New research reveals that it doesn’t have to be hard to be a good boss at Christmas. Bosses at Christmas worry about everything from getting ready for the January downturn in sales, to finding time to relax with family. It’s easy to think they might forget the workers in the mix.

But the majority of the nation’s small business bosses are on their way to being crowned Christmas crackers – and it’s easier and cheaper than most of them think. An average employee is perfectly happy with their boss spending £40 a head on the Christmas party – while the average boss thinks they need to spend £52. Or in other words, that’s 48 extra mince pies for each person at the Christmas do.

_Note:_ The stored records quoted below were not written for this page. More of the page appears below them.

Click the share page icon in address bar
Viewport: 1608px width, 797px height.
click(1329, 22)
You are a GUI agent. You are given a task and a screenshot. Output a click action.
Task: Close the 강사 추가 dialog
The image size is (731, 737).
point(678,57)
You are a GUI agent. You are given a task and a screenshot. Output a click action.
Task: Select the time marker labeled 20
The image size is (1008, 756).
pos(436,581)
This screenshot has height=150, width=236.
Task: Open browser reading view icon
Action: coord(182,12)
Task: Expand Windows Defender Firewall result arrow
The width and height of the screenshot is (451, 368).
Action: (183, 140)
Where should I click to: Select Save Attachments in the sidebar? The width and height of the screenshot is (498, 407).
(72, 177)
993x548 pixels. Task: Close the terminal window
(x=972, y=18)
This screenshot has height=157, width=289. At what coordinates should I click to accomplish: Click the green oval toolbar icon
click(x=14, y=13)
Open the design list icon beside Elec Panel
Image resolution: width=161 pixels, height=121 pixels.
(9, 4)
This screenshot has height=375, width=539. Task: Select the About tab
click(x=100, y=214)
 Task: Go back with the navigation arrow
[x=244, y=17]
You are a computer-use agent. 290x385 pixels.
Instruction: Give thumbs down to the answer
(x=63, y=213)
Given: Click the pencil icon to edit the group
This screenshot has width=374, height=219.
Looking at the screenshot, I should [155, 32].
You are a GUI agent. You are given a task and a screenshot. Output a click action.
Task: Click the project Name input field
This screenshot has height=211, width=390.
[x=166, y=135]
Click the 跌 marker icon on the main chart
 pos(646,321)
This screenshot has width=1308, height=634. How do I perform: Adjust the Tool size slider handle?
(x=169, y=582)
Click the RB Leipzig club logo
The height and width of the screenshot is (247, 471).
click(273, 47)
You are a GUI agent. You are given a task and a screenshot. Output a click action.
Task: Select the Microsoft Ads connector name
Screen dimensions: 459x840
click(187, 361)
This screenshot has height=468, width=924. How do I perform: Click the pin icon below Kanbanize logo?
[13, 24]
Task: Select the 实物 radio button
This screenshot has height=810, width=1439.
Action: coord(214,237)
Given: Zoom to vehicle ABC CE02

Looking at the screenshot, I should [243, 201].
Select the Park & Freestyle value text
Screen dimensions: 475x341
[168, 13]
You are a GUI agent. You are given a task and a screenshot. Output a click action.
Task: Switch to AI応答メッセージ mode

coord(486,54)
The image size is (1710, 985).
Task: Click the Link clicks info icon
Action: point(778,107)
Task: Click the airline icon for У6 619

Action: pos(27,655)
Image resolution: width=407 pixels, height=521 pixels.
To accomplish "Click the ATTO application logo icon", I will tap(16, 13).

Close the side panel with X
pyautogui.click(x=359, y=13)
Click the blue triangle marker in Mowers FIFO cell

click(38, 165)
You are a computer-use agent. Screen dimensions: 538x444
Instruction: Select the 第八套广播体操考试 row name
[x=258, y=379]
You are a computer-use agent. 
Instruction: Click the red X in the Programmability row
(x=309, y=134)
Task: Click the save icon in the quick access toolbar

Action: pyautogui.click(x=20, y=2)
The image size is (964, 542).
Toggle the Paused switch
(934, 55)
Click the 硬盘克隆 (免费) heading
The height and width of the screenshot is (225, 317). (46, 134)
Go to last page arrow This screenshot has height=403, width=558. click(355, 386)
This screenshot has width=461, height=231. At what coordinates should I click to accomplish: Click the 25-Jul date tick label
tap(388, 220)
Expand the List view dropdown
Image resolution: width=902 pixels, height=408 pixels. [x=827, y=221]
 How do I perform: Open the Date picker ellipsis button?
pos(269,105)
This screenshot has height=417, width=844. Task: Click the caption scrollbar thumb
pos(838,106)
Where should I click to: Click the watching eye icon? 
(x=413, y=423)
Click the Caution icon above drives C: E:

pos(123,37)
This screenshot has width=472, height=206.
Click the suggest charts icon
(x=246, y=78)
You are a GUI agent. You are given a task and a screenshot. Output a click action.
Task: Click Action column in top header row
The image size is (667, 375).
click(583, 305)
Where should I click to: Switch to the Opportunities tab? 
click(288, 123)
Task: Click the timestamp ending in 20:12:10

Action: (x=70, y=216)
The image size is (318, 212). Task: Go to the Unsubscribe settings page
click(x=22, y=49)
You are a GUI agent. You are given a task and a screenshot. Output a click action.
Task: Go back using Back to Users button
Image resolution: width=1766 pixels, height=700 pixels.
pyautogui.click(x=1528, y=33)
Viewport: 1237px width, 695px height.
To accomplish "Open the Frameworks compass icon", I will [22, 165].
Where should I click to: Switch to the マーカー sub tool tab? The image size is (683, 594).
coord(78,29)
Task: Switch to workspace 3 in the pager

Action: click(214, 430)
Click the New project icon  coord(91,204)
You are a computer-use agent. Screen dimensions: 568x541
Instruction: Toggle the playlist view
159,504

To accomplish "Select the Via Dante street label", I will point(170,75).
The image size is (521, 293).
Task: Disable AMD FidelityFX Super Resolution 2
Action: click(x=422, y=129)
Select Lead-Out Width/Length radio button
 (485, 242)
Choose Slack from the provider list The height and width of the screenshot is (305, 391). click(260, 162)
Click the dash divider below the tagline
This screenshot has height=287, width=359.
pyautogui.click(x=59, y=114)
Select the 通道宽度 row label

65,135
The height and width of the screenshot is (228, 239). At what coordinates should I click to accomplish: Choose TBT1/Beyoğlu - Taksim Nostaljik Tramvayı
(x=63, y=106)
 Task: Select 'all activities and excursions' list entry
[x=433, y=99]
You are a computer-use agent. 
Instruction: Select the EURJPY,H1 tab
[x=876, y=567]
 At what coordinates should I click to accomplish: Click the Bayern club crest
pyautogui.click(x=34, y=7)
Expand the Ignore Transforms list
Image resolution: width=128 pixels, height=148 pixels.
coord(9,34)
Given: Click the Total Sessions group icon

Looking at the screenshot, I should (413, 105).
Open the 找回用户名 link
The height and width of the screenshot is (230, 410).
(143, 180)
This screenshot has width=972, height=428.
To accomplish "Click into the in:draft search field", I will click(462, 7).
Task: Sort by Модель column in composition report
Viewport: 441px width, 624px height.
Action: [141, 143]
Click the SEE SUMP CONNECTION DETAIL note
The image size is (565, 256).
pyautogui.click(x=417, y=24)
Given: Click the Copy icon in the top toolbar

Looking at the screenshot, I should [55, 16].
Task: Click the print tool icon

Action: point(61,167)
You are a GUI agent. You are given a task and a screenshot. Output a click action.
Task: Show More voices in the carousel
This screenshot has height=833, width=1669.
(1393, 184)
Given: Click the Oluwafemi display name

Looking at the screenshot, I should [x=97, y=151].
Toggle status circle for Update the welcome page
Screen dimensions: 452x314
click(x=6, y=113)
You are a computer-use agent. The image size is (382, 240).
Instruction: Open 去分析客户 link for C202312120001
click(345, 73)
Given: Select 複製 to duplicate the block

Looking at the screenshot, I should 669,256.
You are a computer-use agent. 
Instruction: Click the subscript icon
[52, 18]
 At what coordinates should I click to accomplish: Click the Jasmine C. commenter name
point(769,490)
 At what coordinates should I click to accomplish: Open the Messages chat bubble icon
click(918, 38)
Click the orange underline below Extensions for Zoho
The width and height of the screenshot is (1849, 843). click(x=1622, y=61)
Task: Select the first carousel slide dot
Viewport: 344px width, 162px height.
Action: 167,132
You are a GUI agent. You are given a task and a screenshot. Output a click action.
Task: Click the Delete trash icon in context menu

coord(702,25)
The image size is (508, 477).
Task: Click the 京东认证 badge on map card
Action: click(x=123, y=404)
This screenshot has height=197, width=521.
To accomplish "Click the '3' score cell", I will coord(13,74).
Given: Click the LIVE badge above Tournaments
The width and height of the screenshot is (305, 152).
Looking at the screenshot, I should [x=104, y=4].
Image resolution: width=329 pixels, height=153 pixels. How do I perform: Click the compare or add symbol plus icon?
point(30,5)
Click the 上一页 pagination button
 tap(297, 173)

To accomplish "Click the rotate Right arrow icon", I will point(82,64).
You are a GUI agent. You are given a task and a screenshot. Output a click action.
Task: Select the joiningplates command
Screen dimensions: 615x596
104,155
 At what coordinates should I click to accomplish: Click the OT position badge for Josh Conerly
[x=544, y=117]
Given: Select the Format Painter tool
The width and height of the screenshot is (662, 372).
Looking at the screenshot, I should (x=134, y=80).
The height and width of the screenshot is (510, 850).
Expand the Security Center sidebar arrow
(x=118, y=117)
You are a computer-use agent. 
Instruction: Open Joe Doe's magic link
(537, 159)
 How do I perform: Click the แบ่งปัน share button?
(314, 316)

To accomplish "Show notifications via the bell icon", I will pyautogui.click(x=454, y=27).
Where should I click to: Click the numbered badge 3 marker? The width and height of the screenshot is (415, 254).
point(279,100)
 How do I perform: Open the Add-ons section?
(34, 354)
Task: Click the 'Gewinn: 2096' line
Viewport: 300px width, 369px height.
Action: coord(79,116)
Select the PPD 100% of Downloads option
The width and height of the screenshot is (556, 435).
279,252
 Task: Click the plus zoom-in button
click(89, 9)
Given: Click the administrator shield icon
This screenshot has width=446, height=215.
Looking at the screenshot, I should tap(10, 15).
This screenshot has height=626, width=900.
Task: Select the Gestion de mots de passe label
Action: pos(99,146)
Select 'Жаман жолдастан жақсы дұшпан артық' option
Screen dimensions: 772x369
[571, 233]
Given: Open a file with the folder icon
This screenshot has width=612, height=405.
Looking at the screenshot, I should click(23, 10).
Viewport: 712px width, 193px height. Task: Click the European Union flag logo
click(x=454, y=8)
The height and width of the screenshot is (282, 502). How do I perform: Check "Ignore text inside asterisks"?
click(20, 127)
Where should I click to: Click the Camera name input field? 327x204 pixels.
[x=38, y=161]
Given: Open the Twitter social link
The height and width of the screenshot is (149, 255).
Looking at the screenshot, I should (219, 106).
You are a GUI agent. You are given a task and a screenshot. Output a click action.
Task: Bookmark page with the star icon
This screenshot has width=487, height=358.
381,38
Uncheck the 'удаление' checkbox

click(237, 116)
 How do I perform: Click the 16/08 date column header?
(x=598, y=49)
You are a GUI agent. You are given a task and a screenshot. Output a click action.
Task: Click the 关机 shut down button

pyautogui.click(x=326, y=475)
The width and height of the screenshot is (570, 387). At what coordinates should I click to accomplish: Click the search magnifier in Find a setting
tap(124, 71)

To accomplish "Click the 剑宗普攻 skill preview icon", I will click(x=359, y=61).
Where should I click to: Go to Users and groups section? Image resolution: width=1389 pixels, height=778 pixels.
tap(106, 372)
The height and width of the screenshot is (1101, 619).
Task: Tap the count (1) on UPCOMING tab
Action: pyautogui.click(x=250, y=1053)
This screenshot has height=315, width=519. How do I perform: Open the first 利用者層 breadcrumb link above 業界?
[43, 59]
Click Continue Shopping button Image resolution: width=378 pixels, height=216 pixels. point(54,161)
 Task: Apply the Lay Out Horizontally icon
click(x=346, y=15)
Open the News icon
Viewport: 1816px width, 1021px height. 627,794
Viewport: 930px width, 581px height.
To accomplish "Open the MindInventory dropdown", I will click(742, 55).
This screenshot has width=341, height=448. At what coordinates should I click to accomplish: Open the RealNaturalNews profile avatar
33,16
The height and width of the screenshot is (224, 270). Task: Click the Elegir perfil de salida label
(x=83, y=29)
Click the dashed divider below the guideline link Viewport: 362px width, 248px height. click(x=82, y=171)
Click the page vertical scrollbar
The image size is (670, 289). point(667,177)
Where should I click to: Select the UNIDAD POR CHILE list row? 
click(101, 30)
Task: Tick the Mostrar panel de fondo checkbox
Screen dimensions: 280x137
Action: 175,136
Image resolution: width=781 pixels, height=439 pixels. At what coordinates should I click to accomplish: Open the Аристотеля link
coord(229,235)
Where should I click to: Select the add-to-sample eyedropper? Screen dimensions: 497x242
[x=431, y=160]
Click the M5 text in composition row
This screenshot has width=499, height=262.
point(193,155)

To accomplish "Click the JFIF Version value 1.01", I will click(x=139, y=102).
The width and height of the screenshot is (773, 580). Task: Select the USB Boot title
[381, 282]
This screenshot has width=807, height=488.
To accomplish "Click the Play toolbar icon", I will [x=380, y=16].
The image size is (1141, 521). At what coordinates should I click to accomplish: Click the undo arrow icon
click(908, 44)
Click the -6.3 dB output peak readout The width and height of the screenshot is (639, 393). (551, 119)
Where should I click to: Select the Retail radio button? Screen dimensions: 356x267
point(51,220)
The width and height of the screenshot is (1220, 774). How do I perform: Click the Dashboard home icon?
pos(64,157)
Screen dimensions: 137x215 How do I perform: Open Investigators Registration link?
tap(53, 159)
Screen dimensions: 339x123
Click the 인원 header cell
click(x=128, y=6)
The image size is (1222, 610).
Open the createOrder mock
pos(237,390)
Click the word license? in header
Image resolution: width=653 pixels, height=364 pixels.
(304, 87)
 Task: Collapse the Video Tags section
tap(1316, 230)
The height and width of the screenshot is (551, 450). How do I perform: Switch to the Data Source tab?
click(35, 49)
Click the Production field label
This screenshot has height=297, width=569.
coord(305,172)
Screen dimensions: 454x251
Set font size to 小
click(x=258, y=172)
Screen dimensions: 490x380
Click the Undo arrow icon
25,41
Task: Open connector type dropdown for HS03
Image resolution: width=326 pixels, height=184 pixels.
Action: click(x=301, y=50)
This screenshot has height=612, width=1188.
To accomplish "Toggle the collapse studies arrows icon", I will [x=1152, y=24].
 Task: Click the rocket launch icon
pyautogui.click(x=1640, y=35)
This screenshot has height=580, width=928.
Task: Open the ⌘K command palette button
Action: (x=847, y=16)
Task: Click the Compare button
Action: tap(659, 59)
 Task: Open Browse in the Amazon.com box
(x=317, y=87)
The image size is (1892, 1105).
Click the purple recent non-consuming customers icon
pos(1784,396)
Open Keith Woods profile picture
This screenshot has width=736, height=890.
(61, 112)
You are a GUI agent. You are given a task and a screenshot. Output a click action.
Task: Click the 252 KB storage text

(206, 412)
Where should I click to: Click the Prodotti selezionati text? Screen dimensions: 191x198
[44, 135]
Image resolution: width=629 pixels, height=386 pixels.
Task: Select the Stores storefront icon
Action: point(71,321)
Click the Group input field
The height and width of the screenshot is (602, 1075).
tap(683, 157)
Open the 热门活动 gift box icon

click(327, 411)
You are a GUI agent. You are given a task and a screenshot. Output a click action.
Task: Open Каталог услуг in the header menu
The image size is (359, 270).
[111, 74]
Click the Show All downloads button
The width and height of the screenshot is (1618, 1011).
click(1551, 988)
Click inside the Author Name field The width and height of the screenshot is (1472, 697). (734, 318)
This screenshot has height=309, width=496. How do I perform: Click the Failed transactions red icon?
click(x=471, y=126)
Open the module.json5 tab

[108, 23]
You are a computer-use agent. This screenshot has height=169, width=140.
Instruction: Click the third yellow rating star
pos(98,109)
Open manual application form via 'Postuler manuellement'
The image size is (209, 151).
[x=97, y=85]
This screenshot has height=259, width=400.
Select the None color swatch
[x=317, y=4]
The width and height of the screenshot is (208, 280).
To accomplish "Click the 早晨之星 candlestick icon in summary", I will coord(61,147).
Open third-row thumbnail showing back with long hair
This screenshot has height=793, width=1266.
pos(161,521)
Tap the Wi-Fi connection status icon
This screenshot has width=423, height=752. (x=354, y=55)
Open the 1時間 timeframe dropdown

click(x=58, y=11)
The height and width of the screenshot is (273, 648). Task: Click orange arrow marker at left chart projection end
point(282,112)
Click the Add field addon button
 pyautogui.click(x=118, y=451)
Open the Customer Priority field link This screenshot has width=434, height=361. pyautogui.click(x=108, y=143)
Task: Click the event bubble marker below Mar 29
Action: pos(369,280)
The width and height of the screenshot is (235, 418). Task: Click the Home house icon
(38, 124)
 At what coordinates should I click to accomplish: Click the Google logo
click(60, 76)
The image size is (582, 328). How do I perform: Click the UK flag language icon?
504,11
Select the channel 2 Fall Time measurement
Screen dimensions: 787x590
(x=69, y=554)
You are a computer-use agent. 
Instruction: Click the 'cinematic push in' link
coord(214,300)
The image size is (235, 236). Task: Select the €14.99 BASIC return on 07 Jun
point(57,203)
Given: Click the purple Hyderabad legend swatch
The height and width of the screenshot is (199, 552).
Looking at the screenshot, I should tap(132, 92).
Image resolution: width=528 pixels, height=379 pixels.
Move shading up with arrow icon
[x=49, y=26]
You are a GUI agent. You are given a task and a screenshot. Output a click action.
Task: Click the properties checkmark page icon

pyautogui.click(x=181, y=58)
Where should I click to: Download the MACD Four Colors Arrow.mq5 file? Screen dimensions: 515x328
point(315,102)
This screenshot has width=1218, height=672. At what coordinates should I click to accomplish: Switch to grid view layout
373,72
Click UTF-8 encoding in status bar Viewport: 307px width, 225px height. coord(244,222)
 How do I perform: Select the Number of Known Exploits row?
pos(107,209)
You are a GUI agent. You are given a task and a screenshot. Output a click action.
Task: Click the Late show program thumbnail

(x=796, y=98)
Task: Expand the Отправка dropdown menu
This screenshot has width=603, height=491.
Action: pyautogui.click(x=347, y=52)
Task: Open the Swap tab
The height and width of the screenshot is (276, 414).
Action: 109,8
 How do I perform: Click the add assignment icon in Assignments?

Despite this, the majority of bosses (7 in 10) still worry they can’t meet employee expectations and 1 in 5 don’t feel able to put on a Christmas party this year because it is too expensive.

Today’s research from Intuit QuickBooks, in partnership with Opinium Research*, 1,000 small businesses owners and their employees found that creating a great festive working environment and being a Christmas cracker is worth the investment. Over 4 in 5 employees say it makes them more positive about their job, more loyal to the company and harder working.

Hayley Penn, HR Leader at Intuit QuickBooks UK said: “Christmas can be an amazing time of year to relax and recharge, but stresses can also boil over under the pressure to have fun.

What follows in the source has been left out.